Exercise brief >> Rewrite the records from the line with "You are a computer-use agent. Image" through the line with "(x=203, y=72)" as a numbered list, including both of those lines and skipping any blank lines.

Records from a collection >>
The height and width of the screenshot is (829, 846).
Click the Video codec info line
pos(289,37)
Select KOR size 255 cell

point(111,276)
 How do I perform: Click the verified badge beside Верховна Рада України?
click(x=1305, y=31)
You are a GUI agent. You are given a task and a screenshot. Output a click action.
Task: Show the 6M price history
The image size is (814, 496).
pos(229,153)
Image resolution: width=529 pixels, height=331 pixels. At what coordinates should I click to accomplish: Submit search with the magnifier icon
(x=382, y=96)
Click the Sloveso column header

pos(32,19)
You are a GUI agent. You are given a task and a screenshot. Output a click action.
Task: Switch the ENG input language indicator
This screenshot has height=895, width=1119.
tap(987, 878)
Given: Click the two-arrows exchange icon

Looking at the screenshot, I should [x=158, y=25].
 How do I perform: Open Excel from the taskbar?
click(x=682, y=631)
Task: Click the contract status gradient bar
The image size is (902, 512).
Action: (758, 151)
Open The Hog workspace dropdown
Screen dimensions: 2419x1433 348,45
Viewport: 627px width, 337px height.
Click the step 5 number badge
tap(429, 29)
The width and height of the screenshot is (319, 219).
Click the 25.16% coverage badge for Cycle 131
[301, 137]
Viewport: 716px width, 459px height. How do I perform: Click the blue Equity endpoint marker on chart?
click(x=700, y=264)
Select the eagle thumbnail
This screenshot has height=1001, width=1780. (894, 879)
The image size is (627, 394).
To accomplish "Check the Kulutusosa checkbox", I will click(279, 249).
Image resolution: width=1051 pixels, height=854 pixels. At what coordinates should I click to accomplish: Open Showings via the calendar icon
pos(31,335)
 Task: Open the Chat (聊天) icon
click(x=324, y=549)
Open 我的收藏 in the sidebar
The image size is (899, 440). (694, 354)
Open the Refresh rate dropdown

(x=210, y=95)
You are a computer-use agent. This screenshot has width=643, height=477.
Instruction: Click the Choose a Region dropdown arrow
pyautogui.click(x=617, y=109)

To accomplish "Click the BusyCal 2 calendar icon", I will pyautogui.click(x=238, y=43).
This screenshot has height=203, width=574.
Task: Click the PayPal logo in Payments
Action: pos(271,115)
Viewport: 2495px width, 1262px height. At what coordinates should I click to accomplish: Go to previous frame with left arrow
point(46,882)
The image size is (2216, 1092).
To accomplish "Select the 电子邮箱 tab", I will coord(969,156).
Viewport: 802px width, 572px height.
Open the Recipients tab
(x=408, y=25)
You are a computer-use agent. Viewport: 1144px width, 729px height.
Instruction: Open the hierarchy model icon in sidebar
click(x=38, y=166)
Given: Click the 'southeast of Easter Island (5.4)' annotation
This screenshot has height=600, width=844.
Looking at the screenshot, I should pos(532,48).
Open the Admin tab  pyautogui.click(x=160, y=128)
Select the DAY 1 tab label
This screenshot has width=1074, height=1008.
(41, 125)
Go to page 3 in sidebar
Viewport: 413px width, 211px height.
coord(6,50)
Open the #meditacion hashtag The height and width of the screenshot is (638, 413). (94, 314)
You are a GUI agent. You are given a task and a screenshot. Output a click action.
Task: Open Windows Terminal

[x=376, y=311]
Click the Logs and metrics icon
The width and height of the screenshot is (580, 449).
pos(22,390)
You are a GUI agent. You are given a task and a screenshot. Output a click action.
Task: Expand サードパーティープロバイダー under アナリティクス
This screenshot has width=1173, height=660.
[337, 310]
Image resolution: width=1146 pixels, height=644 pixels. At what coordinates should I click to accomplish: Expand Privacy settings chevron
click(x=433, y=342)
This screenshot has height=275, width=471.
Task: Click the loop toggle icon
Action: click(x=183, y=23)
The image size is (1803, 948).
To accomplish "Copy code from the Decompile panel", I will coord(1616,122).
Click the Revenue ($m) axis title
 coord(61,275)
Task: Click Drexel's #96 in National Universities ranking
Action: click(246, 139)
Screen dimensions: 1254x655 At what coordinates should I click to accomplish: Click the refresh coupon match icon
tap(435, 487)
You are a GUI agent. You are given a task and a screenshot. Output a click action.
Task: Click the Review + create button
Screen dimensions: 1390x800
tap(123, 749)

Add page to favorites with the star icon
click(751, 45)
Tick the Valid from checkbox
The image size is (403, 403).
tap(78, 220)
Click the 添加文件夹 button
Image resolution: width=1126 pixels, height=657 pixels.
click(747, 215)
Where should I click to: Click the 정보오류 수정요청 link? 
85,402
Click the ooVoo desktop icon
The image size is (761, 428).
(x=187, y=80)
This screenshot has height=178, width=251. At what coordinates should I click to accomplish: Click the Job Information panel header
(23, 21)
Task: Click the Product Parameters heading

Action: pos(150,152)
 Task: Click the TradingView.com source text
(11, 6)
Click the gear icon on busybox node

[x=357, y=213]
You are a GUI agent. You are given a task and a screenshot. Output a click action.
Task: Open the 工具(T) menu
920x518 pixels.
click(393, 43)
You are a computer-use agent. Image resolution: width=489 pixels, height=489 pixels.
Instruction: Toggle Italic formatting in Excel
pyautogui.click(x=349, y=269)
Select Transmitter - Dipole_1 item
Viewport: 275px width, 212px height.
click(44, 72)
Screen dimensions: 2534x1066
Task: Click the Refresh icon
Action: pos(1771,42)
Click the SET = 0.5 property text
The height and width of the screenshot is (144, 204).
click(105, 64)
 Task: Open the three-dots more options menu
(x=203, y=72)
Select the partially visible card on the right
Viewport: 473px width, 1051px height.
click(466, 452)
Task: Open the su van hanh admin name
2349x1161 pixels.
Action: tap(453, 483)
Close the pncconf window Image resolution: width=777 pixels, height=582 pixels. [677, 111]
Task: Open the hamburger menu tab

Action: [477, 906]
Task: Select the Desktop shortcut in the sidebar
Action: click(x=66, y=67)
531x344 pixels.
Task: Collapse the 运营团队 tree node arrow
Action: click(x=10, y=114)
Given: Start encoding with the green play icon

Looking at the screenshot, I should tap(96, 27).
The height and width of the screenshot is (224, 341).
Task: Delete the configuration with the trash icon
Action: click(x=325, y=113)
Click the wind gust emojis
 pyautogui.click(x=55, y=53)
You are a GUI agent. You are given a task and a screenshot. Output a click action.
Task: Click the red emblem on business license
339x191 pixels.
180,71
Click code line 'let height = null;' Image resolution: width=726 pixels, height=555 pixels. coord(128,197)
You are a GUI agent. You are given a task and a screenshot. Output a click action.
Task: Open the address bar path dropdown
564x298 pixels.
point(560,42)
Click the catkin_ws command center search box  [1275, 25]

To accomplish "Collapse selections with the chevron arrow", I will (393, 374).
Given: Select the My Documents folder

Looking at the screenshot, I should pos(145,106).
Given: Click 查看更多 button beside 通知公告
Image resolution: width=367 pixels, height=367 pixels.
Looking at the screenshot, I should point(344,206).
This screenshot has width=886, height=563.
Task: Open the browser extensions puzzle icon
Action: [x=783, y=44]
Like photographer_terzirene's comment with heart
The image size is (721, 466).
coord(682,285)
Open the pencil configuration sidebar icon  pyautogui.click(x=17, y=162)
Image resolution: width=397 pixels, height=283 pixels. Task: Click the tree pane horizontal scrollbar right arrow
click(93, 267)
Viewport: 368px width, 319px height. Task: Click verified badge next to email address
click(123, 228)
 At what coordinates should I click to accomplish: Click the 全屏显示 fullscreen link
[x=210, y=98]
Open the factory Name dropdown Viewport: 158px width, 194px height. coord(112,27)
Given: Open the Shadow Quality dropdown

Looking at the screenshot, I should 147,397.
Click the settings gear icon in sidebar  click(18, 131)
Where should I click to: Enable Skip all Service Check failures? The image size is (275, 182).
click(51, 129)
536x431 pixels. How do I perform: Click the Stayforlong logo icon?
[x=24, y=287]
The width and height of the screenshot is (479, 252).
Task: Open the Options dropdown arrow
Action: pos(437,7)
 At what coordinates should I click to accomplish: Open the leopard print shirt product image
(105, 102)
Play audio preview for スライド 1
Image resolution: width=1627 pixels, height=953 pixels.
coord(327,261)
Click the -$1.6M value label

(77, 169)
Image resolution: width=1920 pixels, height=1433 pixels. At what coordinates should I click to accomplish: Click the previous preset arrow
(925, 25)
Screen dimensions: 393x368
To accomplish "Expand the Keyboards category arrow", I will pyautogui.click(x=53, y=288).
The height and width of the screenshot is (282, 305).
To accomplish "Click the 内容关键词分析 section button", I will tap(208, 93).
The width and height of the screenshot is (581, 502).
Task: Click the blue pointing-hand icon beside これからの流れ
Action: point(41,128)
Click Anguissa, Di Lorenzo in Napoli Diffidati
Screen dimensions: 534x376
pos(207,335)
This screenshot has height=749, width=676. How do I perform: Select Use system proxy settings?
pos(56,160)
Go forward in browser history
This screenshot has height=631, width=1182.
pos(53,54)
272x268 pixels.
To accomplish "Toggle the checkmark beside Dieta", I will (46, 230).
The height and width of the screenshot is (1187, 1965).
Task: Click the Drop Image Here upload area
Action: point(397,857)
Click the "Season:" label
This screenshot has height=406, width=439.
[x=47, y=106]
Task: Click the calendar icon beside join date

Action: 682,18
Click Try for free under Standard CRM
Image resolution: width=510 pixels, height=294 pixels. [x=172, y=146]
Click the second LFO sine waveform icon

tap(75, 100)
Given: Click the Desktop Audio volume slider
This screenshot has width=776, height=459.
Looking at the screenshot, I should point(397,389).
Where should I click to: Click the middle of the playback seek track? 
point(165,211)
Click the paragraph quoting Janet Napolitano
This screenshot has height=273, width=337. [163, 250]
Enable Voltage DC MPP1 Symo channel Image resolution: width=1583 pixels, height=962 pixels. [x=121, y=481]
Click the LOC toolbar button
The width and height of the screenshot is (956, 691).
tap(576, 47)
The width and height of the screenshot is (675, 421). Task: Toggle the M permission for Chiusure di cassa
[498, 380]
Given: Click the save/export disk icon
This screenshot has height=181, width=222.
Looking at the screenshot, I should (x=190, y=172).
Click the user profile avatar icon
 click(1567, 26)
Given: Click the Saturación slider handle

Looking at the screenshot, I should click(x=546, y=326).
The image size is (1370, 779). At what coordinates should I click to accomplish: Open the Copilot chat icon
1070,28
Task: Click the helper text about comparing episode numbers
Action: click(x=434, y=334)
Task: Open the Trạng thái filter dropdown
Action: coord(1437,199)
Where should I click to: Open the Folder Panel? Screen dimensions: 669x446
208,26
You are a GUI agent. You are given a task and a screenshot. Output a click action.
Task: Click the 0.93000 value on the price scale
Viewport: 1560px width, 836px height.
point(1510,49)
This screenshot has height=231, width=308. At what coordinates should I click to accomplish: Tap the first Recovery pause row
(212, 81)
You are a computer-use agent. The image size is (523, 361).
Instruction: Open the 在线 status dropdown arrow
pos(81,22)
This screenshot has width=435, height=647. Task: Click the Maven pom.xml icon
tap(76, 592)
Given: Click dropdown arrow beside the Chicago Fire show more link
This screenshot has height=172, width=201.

Correct response >>
1. You are a computer-use agent. Image resolution: width=489 pixels, height=489 pixels.
2. Instruction: Toggle Italic formatting in Excel
3. pyautogui.click(x=349, y=269)
4. Select Transmitter - Dipole_1 item
5. Viewport: 275px width, 212px height.
6. click(44, 72)
7. Screen dimensions: 2534x1066
8. Task: Click the Refresh icon
9. Action: pos(1771,42)
10. Click the SET = 0.5 property text
11. The height and width of the screenshot is (144, 204).
12. click(105, 64)
13.  Task: Open the three-dots more options menu
14. (x=203, y=72)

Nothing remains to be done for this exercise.